Blood Suply

All Answers 1

Answered by GPT-5 mini AI
Do you mean "blood supply" (how blood reaches tissues), or something else (e.g., blood supply logistics, transfusion services)? If you mean anatomy/physiology, which organ or system are you interested in (brain, heart, liver, kidney, gut, limb, skin, spinal cord, etc.)?

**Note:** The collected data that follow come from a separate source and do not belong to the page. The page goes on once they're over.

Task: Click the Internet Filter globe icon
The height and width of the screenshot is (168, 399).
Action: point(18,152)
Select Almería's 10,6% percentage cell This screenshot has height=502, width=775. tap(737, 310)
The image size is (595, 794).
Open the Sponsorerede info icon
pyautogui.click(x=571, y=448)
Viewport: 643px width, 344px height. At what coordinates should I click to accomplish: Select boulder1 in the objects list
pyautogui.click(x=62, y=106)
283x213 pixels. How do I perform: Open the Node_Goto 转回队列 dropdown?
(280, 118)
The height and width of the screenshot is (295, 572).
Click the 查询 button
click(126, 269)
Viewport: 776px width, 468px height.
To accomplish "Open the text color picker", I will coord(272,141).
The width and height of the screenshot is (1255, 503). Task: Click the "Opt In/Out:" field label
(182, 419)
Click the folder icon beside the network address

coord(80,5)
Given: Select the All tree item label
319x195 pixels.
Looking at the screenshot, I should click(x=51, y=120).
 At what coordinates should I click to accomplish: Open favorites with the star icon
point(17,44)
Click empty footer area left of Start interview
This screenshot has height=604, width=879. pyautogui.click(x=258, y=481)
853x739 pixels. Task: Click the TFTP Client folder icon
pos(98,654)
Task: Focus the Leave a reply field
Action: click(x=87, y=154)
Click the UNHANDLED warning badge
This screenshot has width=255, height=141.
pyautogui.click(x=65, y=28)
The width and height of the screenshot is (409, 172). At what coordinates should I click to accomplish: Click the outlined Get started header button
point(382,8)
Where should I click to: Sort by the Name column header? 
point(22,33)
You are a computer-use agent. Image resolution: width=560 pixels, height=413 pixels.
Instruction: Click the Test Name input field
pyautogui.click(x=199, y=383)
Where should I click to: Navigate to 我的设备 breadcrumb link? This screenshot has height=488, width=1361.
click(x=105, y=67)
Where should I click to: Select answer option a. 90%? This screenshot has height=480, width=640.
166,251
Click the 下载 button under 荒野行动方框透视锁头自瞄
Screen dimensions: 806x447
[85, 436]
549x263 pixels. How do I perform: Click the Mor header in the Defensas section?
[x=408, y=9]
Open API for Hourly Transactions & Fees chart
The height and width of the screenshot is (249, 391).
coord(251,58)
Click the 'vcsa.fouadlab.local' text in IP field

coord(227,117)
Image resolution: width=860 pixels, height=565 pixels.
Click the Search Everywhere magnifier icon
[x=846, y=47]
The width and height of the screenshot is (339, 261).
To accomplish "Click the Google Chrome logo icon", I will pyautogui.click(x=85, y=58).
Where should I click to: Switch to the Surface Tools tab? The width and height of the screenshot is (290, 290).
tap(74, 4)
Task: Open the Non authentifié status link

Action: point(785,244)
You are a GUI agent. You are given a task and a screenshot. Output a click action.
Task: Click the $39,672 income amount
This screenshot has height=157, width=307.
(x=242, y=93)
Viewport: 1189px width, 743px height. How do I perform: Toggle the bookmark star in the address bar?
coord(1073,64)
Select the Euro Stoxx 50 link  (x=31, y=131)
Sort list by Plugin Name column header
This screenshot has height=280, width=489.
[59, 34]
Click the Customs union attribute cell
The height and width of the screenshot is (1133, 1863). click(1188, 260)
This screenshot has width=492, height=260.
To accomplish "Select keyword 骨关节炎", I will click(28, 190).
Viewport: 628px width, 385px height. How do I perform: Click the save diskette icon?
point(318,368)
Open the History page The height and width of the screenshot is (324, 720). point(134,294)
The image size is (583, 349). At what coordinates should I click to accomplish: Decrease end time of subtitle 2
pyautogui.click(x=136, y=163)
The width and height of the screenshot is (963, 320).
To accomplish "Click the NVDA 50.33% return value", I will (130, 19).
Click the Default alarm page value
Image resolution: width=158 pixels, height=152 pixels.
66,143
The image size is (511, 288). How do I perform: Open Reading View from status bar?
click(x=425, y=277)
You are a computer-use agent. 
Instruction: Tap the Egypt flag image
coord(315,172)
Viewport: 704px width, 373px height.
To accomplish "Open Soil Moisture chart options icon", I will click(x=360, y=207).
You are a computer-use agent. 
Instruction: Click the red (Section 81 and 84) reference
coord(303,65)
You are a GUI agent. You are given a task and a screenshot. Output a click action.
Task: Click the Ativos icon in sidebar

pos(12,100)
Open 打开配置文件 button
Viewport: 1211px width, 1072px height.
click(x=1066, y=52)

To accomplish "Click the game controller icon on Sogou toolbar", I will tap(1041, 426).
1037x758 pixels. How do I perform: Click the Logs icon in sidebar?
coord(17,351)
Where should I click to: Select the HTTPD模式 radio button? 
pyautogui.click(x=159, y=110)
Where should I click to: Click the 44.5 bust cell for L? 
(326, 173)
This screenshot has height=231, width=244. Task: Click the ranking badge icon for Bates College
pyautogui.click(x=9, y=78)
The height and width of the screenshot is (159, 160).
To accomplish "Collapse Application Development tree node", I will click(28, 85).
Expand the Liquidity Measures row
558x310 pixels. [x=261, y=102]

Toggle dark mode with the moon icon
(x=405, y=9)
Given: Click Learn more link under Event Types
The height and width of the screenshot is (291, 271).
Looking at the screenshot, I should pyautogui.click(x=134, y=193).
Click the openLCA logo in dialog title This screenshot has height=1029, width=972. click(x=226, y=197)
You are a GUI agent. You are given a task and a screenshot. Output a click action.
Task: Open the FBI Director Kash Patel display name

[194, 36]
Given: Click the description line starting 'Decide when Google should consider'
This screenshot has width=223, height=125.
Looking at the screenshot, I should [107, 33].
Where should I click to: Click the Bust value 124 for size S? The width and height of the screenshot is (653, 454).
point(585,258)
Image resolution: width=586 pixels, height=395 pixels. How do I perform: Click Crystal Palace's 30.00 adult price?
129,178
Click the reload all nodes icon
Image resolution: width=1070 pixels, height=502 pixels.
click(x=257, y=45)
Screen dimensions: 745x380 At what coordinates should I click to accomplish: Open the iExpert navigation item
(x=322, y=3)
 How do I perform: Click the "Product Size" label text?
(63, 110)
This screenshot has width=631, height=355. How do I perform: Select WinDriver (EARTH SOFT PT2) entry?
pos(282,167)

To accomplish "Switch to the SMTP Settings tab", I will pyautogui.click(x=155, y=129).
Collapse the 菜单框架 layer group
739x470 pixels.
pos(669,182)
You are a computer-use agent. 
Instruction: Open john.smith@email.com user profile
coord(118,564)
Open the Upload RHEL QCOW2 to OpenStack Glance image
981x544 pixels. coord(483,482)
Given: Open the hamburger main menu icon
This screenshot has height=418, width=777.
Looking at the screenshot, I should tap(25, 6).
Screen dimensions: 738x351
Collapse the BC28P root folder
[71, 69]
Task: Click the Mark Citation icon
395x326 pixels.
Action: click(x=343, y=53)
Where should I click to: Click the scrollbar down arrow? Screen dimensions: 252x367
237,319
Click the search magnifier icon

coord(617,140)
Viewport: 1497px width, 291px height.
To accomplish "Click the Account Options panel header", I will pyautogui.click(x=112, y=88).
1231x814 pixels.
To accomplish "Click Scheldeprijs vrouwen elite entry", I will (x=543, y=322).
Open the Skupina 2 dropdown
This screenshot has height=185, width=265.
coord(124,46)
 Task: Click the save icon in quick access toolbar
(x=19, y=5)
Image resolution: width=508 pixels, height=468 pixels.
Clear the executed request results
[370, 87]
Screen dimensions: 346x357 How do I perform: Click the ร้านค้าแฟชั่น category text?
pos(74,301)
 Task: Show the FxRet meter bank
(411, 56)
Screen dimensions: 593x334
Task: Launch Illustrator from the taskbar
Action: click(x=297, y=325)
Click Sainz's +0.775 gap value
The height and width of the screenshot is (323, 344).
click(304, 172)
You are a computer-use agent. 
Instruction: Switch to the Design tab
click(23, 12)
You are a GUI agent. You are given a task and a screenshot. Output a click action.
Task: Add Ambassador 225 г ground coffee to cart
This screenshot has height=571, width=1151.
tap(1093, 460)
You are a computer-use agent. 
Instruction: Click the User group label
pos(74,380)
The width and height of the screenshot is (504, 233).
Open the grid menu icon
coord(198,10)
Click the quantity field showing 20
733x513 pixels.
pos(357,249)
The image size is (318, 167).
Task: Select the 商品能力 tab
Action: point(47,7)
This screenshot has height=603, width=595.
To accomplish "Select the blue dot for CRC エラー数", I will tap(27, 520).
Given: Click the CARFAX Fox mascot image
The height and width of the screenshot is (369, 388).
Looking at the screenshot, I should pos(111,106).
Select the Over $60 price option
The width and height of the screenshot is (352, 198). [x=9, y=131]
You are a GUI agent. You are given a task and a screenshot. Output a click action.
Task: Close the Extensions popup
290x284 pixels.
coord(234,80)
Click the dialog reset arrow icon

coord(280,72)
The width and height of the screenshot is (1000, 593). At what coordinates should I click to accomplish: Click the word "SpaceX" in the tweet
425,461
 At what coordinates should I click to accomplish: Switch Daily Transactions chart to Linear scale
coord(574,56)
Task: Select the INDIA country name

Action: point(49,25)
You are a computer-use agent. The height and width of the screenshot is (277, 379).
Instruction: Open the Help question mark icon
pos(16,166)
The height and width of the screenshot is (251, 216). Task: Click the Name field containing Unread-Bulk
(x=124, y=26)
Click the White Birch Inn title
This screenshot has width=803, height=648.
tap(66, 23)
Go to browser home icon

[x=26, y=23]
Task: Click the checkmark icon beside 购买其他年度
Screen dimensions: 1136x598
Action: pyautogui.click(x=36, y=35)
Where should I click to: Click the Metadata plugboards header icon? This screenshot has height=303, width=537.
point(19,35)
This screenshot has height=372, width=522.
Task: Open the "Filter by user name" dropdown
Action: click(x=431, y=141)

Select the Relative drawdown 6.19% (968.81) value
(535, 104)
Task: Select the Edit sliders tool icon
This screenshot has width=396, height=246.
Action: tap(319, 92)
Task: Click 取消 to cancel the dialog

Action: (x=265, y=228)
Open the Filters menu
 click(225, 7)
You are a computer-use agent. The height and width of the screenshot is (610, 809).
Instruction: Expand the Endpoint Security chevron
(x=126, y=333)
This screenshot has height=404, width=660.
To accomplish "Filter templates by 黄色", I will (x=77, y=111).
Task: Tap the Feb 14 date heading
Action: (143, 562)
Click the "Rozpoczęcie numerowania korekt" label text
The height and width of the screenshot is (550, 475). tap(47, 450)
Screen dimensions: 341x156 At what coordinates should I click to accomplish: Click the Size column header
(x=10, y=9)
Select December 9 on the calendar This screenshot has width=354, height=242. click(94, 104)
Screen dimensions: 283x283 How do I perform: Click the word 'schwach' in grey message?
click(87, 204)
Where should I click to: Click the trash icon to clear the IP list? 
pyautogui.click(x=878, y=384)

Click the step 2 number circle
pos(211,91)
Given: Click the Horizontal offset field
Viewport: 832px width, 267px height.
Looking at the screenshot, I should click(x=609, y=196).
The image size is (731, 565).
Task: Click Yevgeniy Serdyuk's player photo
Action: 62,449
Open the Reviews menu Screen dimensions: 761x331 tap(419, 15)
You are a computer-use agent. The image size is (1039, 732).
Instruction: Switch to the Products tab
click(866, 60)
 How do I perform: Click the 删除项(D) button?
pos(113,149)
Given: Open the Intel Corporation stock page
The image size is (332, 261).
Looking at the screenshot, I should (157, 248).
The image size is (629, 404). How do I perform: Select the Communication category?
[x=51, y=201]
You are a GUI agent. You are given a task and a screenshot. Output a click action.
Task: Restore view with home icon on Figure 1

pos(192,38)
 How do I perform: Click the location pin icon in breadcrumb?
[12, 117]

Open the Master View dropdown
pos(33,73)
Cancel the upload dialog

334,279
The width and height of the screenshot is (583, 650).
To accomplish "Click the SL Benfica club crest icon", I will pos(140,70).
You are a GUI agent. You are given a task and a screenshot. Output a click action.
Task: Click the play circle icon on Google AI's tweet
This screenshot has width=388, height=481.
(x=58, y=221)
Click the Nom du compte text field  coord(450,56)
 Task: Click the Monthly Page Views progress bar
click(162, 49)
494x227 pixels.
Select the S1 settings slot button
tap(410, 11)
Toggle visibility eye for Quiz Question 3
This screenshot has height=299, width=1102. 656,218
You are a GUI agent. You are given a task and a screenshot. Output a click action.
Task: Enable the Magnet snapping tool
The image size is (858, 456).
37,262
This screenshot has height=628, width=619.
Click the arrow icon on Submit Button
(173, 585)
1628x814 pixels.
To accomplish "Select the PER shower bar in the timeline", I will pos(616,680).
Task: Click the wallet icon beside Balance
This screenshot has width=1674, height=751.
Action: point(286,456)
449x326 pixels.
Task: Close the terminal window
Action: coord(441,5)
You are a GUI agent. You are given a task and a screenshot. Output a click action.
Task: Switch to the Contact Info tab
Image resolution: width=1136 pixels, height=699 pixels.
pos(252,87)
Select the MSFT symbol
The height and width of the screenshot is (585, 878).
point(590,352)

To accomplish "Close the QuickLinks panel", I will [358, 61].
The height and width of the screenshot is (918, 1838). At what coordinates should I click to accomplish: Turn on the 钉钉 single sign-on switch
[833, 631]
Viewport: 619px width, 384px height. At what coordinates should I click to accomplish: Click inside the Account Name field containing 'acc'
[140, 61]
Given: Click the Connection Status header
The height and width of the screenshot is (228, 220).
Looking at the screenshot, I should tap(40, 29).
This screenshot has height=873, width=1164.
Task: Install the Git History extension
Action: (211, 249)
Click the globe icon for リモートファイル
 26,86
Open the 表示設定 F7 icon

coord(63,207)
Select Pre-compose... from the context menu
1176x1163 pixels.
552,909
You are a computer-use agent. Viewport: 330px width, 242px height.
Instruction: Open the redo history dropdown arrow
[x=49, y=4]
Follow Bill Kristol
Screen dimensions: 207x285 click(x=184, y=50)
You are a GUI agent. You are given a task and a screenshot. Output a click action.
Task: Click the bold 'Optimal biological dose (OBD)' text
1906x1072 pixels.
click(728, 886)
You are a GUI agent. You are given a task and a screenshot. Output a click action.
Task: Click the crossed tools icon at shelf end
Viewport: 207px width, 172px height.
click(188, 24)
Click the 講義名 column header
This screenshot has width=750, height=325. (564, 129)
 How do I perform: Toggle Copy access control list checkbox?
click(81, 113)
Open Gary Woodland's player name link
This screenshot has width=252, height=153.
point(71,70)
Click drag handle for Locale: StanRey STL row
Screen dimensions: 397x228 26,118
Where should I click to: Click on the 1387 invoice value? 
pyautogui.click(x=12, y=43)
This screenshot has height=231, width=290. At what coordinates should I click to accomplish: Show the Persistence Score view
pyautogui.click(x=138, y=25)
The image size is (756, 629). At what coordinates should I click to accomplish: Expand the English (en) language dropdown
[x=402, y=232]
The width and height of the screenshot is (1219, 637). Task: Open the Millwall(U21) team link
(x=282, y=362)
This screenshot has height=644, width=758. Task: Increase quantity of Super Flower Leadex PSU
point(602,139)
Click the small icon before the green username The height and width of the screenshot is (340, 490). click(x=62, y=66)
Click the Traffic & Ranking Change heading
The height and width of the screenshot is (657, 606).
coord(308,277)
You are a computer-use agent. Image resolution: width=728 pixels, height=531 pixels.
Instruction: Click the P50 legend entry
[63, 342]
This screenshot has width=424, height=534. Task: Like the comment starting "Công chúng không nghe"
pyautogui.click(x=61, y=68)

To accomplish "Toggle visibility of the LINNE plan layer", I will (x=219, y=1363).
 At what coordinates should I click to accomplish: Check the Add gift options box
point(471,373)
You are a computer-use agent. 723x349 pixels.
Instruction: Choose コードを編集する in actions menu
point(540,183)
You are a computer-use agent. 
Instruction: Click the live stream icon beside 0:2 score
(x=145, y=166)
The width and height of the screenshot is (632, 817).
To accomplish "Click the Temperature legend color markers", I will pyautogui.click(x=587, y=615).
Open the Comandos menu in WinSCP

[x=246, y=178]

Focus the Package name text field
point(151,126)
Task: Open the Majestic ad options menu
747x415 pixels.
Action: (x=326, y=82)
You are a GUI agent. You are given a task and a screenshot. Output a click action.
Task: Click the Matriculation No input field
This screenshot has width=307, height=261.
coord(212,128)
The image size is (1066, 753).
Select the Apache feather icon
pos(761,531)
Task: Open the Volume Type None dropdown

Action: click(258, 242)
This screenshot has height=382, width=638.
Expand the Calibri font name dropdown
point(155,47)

Brief general overview while you decide:
- Arterial supply delivers oxygenated blood to tissues; veins return deoxygenated blood to the heart. Major arteries branch into arterioles and capillaries for exchange.
- Many organs have characteristic arterial patterns and collateral routes (e.g., Circle of Willis in the brain, coronary arteries in the heart).
- Some organs have dual supply (liver: hepatic artery + portal vein; lungs: pulmonary + bronchial circulation).
- Autoregulation adjusts local blood flow to meet metabolic needs; endothelium and smooth muscle mediate vasodilation/vasoconstriction.
- Clinically important concepts: watershed zones (vulnerable to ischemia), anastomoses/collateral circulation (protective), and common sites of occlusion causing infarction.

Tell me which organ or topic and I’ll give a focused summary, diagrams/landmarks, clinical relevance, or exam-style mnemonics.